Reagan's men were more passive. Casey “was insisting it didn't make a difference” who Reagan chose, although at other times he was pushing for Ford. Meese “was prepared to do anything Mr. Reagan wanted.”
33

Peter Hannaford was pulled into the mess, too, even though he was hard at work on Reagan's acceptance speech for the next night. Peter Rusthoven, whose writings in the
American Spectator
Hannaford had taken note of, had been asked to join the convention writing team to help contribute to the crafting of the speech. Rusthoven was also editing the daily newsletter of the convention.
34
The ultracautious Hannaford drafted a statement for Reagan, half announcing, half imploring that Ford should go on the ticket with him.
35

It was unclear whether the swirling rumors were pushing the deal or whether it was the other way around. All anybody talked about at the convention was the Dream Ticket. Reporters chased down gossip from delegates and Reagan and Ford staffers, who in turn passed what they heard from reporters along to other staffers and reporters, which started the whole process over again. It was a gigantic Rashomon effect, where one person might convey only partially correct information to another, who in turn would pass along just a fraction of what he'd really heard but would fill in the details with more speculation.

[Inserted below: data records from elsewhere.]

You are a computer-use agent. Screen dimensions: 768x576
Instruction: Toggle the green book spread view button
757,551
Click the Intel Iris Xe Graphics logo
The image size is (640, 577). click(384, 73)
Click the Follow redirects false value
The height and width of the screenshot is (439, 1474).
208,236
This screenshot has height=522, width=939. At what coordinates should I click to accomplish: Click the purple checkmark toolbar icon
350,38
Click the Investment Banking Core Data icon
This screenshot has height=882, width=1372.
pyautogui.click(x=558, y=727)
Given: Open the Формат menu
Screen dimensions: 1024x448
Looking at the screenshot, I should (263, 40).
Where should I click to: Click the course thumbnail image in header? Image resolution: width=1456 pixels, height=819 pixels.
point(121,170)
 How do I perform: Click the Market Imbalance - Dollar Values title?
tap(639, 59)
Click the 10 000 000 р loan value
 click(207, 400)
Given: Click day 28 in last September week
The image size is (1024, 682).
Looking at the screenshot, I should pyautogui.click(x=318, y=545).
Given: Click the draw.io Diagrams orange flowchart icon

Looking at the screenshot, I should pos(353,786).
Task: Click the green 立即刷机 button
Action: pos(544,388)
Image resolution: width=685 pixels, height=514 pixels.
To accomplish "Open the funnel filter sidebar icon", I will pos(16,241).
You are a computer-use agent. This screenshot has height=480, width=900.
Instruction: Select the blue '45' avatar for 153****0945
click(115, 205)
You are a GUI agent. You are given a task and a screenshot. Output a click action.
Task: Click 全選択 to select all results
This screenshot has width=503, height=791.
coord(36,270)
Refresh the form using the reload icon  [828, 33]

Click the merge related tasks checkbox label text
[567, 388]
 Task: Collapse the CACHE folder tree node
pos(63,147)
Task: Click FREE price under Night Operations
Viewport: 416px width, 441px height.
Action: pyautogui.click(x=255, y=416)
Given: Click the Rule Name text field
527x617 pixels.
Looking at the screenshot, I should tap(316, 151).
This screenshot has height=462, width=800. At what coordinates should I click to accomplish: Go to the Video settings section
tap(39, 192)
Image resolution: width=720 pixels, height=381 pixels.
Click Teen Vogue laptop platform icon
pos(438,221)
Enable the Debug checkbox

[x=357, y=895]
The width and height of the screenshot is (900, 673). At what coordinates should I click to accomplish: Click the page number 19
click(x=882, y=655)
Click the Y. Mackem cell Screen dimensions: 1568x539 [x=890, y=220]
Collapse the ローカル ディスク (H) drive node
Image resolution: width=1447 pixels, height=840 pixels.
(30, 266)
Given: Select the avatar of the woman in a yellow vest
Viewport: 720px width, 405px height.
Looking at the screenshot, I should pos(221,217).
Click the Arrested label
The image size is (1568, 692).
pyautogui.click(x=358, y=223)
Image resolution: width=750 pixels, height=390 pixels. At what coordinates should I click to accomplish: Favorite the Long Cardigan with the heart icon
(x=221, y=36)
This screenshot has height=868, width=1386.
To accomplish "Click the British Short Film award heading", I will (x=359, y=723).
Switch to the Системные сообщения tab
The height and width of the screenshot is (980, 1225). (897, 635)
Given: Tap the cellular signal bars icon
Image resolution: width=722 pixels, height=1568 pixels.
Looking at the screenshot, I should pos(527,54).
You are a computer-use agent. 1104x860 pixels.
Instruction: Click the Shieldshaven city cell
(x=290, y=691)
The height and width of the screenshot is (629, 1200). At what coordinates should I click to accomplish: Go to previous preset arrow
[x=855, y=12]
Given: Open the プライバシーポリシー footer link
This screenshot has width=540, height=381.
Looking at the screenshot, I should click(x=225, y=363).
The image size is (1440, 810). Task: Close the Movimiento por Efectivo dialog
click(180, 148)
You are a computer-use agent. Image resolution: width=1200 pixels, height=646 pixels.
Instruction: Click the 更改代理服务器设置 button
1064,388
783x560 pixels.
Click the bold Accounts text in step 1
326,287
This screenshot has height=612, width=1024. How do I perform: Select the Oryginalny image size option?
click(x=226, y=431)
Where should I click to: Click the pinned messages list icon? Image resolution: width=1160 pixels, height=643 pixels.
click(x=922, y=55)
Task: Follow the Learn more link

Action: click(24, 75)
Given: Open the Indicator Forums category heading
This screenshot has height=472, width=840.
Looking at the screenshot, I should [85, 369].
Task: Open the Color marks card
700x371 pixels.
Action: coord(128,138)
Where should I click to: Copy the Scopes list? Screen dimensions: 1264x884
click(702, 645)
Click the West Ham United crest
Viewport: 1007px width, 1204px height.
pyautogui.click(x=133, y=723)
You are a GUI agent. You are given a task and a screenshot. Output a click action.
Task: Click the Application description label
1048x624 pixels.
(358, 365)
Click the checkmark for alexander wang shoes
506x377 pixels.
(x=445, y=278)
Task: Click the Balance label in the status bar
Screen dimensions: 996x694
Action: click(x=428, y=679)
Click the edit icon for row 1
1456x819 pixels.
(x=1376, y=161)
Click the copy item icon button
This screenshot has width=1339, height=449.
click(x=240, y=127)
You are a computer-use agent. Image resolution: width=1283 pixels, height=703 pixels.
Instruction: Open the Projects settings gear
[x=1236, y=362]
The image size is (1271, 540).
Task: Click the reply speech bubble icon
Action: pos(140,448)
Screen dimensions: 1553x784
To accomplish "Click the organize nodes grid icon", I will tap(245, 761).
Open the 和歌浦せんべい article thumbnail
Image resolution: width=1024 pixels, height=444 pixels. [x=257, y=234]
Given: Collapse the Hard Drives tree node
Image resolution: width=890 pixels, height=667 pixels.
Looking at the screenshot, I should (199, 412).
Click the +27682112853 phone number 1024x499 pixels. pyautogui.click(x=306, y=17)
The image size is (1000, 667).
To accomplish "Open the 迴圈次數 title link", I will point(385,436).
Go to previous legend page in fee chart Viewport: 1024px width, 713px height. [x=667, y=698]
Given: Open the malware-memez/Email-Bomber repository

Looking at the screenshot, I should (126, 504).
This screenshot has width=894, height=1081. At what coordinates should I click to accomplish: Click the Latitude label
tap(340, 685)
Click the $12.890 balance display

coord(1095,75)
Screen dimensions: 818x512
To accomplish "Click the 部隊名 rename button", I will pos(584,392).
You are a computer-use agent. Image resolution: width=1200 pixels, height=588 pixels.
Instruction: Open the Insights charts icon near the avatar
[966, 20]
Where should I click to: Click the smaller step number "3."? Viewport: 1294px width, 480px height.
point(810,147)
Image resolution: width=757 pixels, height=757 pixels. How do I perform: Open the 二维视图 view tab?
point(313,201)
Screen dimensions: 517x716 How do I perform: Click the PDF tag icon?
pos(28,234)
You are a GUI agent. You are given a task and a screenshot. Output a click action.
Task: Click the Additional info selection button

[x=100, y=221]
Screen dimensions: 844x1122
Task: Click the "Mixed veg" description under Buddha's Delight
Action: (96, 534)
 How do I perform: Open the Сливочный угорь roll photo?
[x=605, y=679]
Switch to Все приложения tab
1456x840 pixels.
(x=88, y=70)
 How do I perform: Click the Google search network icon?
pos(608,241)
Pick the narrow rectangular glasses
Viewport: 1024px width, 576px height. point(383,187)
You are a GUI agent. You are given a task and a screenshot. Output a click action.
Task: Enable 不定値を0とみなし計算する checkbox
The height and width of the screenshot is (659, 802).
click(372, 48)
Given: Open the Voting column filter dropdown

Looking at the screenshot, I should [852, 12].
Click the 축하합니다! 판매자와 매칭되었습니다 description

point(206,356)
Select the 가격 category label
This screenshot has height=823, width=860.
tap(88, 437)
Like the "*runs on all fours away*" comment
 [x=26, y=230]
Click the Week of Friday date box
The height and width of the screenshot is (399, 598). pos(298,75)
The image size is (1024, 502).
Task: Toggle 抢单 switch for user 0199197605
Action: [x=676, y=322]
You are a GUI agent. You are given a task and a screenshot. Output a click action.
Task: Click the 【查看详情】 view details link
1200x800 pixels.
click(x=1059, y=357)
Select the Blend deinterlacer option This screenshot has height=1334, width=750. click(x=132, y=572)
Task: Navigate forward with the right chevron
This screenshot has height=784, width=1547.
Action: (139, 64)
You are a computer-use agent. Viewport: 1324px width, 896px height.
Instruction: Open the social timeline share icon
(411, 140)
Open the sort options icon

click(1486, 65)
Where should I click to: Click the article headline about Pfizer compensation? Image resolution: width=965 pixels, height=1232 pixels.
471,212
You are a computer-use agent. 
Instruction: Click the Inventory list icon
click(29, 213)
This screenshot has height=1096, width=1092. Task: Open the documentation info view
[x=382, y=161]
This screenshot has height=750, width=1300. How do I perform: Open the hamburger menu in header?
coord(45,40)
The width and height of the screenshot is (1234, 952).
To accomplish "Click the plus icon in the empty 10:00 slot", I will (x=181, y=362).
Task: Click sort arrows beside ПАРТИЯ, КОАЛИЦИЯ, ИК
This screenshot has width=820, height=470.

The phrase “Well, I heard …” echoed throughout the convention.

All the GOP's careful convention preparations were thrown out the window. From the standpoint of convention planners, the day was an utter disaster. Reagan's private schedule said he would call at 9:45
P.M.
“1. VP nominee. 2. Former President Ford. 3. Other VP nominee candidates.”
36
Then Reagan was to proceed to the hotel of his running mate. That plan had gone all to hell.

 

I
N THE NOT-SO-SECRET MEETINGS
high atop the Detroit Plaza Hotel, variously on the sixty-eighth, sixty-ninth, and seventieth floors, the Ford high command happily and the Reagan high command now less so began to slice up the White House, the cabinet, and apparently the Constitution.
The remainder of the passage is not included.